▸ EXERCISE DESCRIPTION:
Repeat the lines below exactly as written, please, from the line with "Click the muted" to the line with "Click the 'Handling", both lines included, and no others.

-------- SOURCE RECORDS

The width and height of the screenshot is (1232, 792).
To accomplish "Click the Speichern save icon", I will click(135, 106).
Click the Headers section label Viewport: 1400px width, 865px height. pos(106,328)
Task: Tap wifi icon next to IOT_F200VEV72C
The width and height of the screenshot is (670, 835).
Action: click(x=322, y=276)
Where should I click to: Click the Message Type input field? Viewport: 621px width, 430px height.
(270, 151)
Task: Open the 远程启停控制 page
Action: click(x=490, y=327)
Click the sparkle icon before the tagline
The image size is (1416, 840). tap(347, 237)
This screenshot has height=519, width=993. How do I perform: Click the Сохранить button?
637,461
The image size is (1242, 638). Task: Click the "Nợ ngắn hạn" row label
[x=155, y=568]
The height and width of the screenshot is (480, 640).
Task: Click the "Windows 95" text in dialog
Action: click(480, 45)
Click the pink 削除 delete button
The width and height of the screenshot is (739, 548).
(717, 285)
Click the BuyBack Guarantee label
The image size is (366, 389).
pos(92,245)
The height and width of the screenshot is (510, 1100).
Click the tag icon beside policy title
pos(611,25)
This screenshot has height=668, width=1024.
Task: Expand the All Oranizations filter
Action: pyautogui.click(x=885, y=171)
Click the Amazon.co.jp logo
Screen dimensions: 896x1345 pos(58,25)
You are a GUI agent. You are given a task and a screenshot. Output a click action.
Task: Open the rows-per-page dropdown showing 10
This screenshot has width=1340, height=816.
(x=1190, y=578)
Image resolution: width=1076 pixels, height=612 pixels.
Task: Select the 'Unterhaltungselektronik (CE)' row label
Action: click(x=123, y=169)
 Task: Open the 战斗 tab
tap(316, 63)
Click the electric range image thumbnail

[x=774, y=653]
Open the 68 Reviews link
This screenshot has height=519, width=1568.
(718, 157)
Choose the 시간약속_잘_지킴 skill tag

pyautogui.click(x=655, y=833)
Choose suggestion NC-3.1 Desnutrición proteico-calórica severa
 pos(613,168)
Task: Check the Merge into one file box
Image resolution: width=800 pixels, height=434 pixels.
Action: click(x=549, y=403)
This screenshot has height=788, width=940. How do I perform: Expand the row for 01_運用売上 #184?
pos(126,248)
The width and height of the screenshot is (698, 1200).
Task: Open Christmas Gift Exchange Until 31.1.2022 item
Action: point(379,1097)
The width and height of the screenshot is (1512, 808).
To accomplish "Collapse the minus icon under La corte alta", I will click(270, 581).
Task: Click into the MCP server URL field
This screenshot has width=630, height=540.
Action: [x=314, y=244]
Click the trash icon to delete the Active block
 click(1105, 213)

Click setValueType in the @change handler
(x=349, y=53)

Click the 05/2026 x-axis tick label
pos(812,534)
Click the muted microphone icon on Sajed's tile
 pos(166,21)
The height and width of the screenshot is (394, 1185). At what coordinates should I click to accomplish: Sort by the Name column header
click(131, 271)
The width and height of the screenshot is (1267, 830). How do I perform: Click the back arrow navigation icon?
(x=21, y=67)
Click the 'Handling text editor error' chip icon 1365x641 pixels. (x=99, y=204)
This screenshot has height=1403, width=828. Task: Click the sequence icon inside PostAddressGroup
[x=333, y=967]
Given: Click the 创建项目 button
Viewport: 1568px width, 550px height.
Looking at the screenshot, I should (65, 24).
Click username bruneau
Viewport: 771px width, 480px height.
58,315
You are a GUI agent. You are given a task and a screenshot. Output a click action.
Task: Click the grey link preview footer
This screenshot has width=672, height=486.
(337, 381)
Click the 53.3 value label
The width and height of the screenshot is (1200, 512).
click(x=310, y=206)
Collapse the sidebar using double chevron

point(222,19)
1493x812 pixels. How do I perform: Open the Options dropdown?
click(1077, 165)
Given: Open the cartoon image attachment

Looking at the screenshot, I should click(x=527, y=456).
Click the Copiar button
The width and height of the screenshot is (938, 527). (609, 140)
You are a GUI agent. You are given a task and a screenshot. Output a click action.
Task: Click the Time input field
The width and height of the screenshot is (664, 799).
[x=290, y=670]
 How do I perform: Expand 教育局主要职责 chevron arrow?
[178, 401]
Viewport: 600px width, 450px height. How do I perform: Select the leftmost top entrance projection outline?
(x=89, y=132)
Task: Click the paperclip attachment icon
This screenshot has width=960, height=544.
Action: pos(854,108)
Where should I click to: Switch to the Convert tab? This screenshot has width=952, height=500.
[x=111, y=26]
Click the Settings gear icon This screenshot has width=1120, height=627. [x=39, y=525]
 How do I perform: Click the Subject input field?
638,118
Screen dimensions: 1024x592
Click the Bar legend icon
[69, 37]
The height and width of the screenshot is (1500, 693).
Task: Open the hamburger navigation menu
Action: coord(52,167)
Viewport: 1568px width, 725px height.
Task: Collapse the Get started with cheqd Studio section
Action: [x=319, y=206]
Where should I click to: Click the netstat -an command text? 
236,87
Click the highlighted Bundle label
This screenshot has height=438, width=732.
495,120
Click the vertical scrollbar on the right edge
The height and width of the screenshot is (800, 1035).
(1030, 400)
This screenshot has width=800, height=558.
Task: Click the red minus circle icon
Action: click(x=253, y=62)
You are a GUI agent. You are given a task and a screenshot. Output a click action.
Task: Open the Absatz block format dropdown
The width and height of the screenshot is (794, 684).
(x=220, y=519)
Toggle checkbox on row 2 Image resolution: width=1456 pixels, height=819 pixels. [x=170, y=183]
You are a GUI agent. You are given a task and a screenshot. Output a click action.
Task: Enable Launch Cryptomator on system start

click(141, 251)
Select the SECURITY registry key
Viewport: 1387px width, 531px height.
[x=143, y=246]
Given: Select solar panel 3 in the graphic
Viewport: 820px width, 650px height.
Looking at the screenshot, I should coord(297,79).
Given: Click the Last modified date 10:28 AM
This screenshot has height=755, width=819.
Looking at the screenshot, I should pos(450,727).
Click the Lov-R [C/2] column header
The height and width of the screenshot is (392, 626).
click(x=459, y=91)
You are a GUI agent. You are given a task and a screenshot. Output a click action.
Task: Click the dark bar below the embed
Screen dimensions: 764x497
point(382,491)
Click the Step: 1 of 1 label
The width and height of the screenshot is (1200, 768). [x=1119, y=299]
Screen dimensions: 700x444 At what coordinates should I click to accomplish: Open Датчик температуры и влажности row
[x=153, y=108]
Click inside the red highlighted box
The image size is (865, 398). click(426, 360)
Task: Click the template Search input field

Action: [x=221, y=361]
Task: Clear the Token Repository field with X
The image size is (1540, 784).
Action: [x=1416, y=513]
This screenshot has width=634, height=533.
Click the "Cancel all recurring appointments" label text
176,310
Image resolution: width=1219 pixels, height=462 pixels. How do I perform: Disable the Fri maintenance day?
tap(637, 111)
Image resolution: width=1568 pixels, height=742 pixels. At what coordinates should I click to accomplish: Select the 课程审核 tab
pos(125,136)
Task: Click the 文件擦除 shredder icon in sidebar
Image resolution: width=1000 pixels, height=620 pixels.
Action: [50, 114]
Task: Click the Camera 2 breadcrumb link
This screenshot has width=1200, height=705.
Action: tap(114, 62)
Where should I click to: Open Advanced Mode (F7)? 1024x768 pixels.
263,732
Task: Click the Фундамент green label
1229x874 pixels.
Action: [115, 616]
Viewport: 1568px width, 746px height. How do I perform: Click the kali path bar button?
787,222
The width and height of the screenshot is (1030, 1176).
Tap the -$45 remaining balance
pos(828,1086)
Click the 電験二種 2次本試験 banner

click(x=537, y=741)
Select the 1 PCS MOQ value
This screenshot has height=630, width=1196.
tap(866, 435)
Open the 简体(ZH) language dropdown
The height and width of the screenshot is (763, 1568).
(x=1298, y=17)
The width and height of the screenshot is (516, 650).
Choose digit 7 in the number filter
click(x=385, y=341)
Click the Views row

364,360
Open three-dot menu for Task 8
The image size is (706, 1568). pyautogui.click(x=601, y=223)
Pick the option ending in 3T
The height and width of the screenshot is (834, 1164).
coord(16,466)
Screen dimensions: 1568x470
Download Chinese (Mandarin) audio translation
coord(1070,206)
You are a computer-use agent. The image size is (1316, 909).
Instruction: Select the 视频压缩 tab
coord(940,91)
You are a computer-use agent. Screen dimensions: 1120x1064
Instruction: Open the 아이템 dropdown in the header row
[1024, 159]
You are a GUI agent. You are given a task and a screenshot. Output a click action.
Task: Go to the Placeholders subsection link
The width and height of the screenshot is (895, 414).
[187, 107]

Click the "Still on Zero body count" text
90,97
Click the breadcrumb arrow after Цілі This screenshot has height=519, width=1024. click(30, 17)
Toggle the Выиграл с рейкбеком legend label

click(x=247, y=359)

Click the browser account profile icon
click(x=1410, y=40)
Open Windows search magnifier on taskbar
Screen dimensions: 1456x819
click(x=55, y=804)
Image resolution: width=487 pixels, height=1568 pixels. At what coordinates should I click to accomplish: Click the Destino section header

----------------

▸ RESPONSE:
Click the muted microphone icon on Sajed's tile
 pos(166,21)
The height and width of the screenshot is (394, 1185). At what coordinates should I click to accomplish: Sort by the Name column header
click(131, 271)
The width and height of the screenshot is (1267, 830). How do I perform: Click the back arrow navigation icon?
(x=21, y=67)
Click the 'Handling text editor error' chip icon 1365x641 pixels. (x=99, y=204)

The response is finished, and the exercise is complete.